Tony Overstar è nato in uno di quei momenti in cui osservi il cielo per zittire il rumore che hai dentro. Overstar è il richiamo a ciò che sta sopra di noi, all’infinito; Tony è semplicemente la parte di me che cammina a terra. Chi mi conosce sa che cerco il cielo ogni volta che posso: è l’unico specchio che ti ricorda quanto siamo piccoli, ma allo stesso tempo enormemente fortunati a poter testimoniare tutto questo.

Attraverso un percorso introspettivo ho scoperto una spiritualità legata al cosmo. Ho capito che siamo riflessi, fatti di energia, indissolubilmente connessi alla vastità che ci circonda. La mia musica è l’interpretazione letterale di questa connessione. Cerco di far vibrare la mia emozione armonizzandola col “tutto”, trasformandola in una frequenza che ritragga esattamente lo stato d’animo di quell’istante. È il mio modo di portare quella vastità dentro di me, e quindi dentro chi l’ascolta.
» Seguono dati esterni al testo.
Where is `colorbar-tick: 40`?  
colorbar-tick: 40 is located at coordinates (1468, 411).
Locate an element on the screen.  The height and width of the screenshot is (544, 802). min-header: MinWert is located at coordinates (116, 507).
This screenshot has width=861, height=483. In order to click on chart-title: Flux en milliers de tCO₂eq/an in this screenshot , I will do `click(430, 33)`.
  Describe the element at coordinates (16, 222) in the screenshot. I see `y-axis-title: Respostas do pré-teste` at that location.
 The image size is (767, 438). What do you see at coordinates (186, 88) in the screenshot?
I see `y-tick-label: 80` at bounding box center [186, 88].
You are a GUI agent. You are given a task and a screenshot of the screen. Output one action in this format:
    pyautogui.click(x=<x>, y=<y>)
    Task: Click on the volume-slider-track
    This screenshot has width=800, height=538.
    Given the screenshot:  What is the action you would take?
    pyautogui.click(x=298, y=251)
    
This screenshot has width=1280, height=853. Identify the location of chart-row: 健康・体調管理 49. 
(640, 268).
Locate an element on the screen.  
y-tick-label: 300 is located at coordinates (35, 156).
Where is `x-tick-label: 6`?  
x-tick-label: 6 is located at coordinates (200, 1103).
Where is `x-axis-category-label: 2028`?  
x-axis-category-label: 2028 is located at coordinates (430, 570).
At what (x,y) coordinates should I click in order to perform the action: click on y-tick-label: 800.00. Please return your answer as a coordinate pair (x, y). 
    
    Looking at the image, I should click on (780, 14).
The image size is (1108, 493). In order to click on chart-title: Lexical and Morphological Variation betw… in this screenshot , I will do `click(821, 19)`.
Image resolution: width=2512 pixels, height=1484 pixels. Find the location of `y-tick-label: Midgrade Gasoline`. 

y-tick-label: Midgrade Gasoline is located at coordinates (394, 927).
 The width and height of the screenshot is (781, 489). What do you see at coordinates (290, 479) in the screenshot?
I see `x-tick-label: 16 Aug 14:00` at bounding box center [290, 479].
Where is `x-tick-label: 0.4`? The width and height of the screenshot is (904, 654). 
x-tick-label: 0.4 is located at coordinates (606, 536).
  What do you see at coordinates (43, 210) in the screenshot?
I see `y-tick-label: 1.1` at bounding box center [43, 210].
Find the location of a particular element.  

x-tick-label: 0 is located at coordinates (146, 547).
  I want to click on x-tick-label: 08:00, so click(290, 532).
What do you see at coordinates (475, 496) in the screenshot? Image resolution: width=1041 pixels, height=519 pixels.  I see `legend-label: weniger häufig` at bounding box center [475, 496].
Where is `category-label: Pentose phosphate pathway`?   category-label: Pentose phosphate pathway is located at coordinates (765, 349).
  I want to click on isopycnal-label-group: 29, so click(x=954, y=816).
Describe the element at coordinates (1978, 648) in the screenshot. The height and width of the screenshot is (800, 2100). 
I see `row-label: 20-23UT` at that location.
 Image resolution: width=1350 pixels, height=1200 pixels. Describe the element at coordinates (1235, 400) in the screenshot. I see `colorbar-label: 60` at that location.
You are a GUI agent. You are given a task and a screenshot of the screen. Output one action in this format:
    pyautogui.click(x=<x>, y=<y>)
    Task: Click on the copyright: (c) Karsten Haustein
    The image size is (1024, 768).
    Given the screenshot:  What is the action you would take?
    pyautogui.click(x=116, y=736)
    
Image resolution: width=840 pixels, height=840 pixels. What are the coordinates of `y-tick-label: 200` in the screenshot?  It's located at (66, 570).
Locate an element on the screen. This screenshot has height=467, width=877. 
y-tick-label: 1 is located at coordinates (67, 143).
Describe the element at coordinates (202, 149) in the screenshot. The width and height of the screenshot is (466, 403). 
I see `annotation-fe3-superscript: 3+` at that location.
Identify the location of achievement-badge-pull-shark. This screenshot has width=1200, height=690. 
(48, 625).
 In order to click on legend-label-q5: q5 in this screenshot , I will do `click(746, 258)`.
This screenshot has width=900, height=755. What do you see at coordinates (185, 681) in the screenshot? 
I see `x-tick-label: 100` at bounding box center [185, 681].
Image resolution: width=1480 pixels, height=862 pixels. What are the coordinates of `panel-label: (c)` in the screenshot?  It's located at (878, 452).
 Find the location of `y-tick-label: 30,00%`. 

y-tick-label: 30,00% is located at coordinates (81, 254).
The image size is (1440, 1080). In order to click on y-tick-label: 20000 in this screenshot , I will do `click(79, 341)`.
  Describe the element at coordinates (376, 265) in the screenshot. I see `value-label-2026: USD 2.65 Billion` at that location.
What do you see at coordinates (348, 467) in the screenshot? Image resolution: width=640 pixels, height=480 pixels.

Ho smesso di seguire le regole del gioco e ho deciso di fare solo quello che sento, senza compromessi. Non mi interessa essere definito un musicista o un produttore. Sono etichette che servono a vendere un prodotto, e io ho smesso di essere un prodotto da tempo. Mi definisco un artista solo perché non trovo un altro modo per descrivere la necessità di buttare fuori quello che ho dentro. Per anni ho seguito le regole di chi mastica musica solo per farne profitto, finendo per svuotare il senso di ogni mia nota. È stato un errore che non intendo ripetere.

Oggi faccio solo quello che serve a me. Tutto quello che leggi o ascolti qui nasce da un bisogno immediato: un pensiero che mi attraversa e che devo fissare ovunque mi trovi, subito, prima che la logica lo sporchi. È un processo brutale, spesso scomodo. Una volta scritto, per me il pensiero è già l’opera; la musica che aggiungo dopo è solo il tentativo di dare una frequenza a quell’istante, di rendere udibile un’idea che altrimenti resterebbe chiusa in una nota del telefono.

Ho deciso di pubblicare le mie note online, principalmente, per un motivo egoistico: liberare i miei pensieri. Se poi qualcuno, leggendo o ascoltando, ci ritrova un pezzo della propria vita oppure un’emozione di un momento particolare, la connessione avviene da sé, senza che io debba forzarla o spiegarla. Non mi interessano le classifiche, i numeri o il consenso. Mi interessa restare fedele a quello che sento e lasciarlo andare. Questo sito esiste perché deve esistere per me. Non ho bisogno di piacere agli altri, ma solo di essere me stesso.